Create a Scalar Parameter named Roughness. Set Group to 01 - Surface. Default: 0.4, Slider Min: 0, Max: 1. Connect to Roughness.
Create a Scalar Parameter named Metallic. Set Group to 01 - Surface. Default: 0.8. Connect to Metallic.
💡 Hint: Why Dark Base Color?
We use a dark base color so the emissive glow stands out dramatically. Bright base colors would compete with the glow effect. The metallic surface will catch environmental reflections, adding visual interest to the non-glowing areas.
Part 2: Add the Emissive Glow
Step 4: Create the emissive color parameter:
Add a Vector Parameter named Glow_Color. Set Group to 02 - Emissive. Default: bright cyan (0, 1, 1).
Step 5: Create the intensity control:
Add a Scalar Parameter named Glow_Intensity. Set Group to 02 - Emissive. Default: 10.0, Slider Min: 0, Slider Max: 50.
Step 6: Create a Multiply node. Connect Glow_Color to A and Glow_Intensity to B.
Step 7: Connect the Multiply output to Emissive Color on the main material node.
Step 8: Click Apply. You should see a solid glowing material in the preview sphere.
Figure: At this point, the material glows but doesn't animate.
Part 3: Add the Pulsing Animation
Step 9: Create the animation speed control:
Add a Scalar Parameter named Pulse_Speed. Set Group to 03 - Animation. Default: 2.0, Slider Min: 0.1, Slider Max: 10.

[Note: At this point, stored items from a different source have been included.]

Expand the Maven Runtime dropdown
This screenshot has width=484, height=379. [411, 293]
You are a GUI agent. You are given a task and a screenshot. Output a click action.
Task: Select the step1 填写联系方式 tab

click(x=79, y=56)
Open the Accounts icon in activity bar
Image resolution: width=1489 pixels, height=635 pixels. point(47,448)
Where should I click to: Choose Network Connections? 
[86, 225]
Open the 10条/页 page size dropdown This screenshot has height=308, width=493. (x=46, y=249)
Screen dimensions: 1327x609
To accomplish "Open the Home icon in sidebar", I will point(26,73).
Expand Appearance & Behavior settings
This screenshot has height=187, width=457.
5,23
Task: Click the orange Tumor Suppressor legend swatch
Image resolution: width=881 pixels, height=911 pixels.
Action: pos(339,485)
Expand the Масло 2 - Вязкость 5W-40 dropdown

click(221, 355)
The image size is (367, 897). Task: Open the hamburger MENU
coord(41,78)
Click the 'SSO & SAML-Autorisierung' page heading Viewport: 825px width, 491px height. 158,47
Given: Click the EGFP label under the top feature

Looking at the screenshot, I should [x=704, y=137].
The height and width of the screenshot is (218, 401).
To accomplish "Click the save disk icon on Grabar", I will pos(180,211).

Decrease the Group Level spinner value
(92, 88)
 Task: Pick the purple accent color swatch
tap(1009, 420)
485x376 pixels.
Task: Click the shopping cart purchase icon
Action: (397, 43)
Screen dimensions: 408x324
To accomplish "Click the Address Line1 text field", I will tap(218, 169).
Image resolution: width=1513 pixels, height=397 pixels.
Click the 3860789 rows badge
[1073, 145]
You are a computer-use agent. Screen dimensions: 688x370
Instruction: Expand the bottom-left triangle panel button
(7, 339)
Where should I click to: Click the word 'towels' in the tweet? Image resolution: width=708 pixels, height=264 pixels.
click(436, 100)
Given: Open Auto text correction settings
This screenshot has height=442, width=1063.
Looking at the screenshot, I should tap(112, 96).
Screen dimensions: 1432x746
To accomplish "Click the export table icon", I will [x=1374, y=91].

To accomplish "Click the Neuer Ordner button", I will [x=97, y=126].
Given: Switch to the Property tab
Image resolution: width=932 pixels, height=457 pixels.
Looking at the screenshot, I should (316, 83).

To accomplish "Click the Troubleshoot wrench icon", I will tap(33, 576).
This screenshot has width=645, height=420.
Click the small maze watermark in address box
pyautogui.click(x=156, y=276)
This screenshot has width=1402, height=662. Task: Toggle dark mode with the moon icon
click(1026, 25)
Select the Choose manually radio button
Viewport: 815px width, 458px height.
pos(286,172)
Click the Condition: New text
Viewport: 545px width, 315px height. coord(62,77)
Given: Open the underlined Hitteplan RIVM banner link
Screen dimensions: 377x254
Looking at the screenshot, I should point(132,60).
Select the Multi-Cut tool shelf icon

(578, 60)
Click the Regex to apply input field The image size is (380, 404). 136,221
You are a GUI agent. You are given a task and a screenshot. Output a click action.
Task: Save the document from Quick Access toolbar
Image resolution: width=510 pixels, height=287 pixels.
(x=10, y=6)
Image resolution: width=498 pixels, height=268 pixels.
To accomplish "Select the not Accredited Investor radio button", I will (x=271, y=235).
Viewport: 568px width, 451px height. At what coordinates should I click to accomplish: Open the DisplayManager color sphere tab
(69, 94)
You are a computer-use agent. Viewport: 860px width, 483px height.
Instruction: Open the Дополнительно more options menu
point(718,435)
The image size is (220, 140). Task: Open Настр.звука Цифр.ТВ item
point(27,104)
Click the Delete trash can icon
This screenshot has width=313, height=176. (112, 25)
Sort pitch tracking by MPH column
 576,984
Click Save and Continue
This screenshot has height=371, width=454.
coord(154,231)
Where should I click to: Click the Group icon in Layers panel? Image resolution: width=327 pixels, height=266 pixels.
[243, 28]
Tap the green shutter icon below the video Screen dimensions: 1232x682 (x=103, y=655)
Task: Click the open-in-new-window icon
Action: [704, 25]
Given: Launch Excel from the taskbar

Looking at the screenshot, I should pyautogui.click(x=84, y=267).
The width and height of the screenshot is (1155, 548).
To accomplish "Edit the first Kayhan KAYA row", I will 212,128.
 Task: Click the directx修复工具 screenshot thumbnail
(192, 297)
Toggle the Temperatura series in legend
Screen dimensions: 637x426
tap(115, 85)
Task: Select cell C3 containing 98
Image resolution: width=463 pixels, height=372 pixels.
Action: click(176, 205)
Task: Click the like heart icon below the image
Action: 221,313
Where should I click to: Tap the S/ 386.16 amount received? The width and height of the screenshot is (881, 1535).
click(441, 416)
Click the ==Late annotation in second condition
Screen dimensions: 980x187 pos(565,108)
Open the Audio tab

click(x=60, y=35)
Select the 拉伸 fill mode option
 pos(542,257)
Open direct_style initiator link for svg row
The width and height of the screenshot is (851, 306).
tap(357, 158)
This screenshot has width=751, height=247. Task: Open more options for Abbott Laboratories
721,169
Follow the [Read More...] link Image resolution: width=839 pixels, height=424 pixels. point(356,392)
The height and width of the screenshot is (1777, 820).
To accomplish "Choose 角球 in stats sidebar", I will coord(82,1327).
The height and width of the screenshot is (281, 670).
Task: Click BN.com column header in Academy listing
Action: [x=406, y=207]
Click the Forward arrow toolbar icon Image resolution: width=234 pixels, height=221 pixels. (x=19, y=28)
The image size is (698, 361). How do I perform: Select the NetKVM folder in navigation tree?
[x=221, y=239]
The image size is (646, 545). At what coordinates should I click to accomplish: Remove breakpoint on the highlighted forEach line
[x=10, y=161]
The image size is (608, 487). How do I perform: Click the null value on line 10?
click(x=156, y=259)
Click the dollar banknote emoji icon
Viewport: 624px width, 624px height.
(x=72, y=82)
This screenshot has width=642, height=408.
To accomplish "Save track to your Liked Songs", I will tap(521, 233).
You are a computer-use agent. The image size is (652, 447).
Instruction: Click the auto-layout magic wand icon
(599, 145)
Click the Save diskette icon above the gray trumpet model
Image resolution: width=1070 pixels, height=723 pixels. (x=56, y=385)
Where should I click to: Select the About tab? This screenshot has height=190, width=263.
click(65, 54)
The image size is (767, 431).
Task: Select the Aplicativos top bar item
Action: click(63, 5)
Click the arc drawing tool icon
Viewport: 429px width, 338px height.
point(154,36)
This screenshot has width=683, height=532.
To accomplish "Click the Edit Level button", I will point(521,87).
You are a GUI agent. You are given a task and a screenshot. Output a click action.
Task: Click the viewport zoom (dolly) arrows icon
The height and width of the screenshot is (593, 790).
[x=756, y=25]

Step 10: Create the animation range control:
Add a Scalar Parameter named Pulse_Min. Set Group to 03 - Animation. Default: 0.3, Slider Min: 0, Max: 1. (This is how dim the glow gets at minimum.)
Step 11: Build the animation node chain:
Add a Time node (search "Time"). This outputs ever-increasing time in seconds.
Add a Multiply node. Connect Time to A and Pulse_Speed to B. This controls animation speed.
Add a Sine node. Connect the Multiply output to it. Sine converts linear time into smooth oscillation (-1 to 1).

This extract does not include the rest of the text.